Lately I've been doing a new series on the blog called makin' it in which I show some behind the scenes photos of my fabrication methods in my studio. In some posts I just show my inspiration behind a piece and the end result. No matter which way I choose to present my process, it is just that, my process. These series of posts are meant to give my customers an insight to my process to better understand and appreciate the tools and materials I use and the effort I put into making each piece. It is also meant to show my inspiration, my thought process and my passion for my work.
And while it may not be my direct intention, if my makin' it posts help other metalsmiths discover a new trick or a tool that can make her life easier I am more than delighted to help my fellow artisans. For instance, I received many emails requesting the name of my casting company after my post about fabricating my aster earrings. When I come across a company I love of course I am more than willing to share this information. I want their business to thrive and if I can help by referring other artisans to them, I am more than happy to do so. For those of you who didn't ask, I use Racecar Jewelry. They are amazing and easy to work with and local, which I love!

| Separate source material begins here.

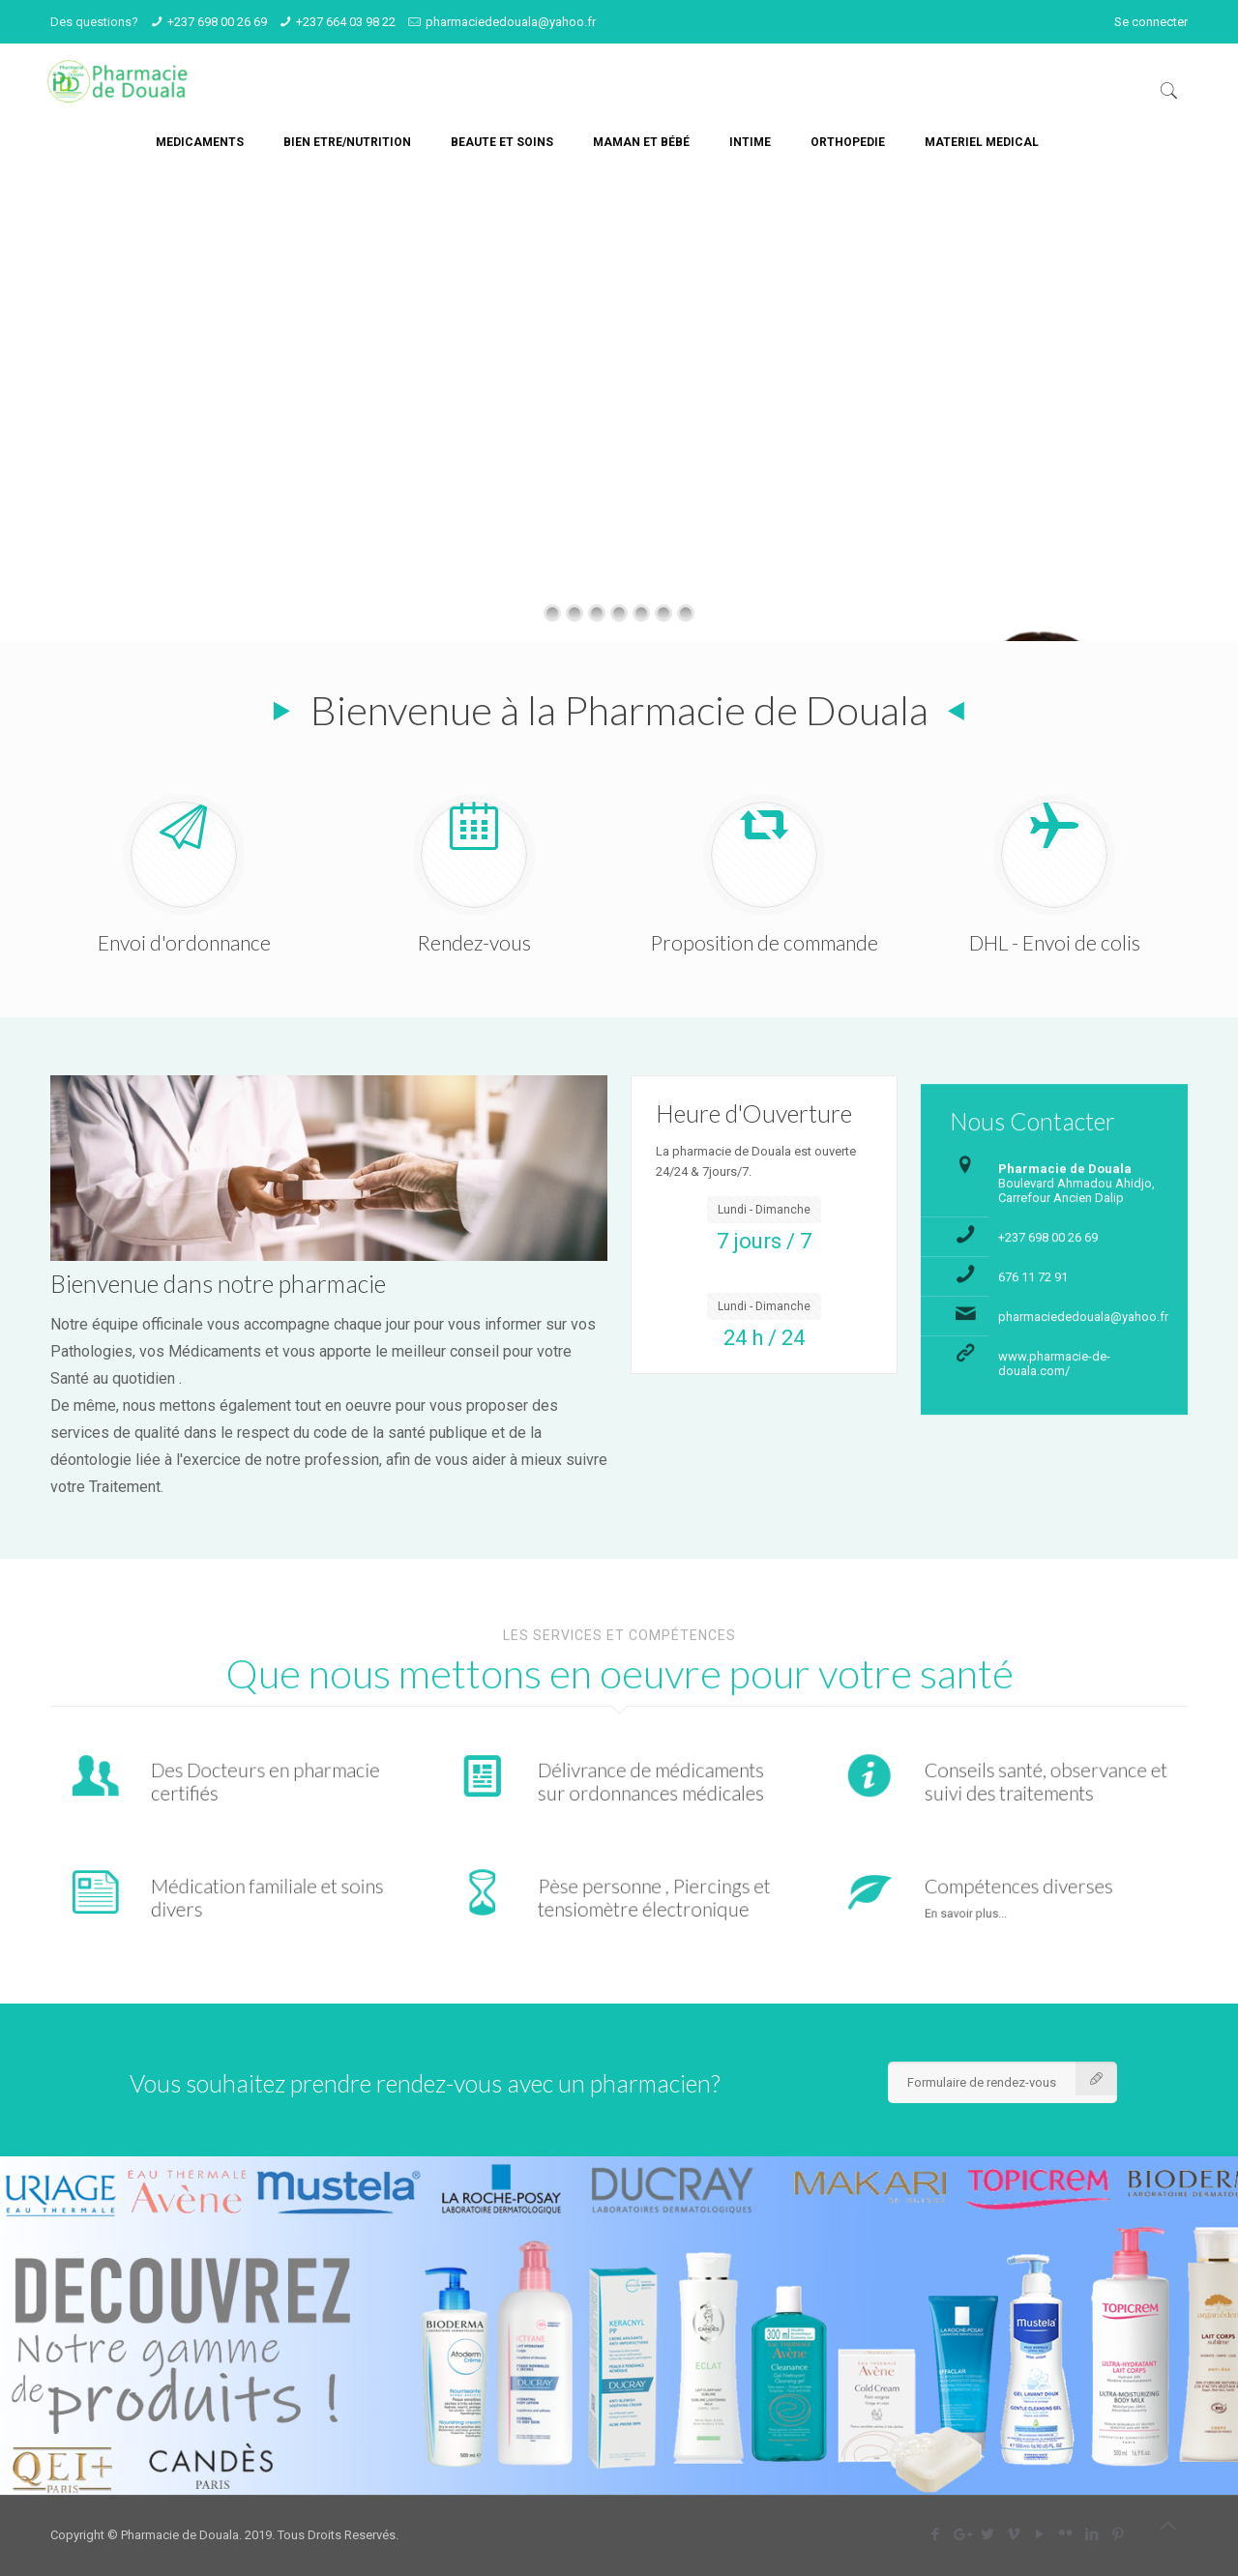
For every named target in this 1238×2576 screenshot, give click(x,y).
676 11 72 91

Now I get to the part where there is something I need to say about this makin' it series. I do not write these posts with the intention of inspiring so called "artisans" to rip off my work. I do not find it appropriate to be contacted with the request of knowing which gauge of silver I use to make a hair pin. Admitting to me that you want to make a replica of my design is not flattering. In the art and craft world copying is not the sincerest form of flattery. Copying means that you have no original ideas of your own and therefore aren't really a true artisan. Artisans make things with their hands and imagination. Being an artisan means you can design objects and master the skills and tools of your trade. This isn't to say that everyone craftsperson starts out with all of the skills they need. We all started not knowing the basics of our craft, but we take classes, ask questions, listen to professors and start blind and feeble but keep pushing on to become the artisan we strive to be. As I mentioned already, I am not opposed to helping fellow artisans. Asking what gauge of silver I work with for ear wires, enameled pieces or necklace clasps is one thing. They are all questions we need the answers to. And these questions don't mean you are stealing my design, it means that you just need some assistance becoming the artisan you want to be. For those questions I am more than happy to help, please feel free to email me at any time.
My series of makin' it posts are my way of showing my process for items I have a passion to create. They are pictures and stories of what I do for a living. These posts are about my livelihood and they are a means for me to connect with my customers. These posts are not DIY posts. I write those too and they are clearly marked as DIY. I am more than willing to give you all the tips in the world on those posts. And if you are local, I'll stop by your house and get my hands dirty helping you refinish furniture or we can go thrift shopping for displays to refinish.
Please, please, please respect artisans who make a living off what they make with their hearts and hands. Copying is not the sincerest form of flattery. [Unless you want to copy my shoe collection.]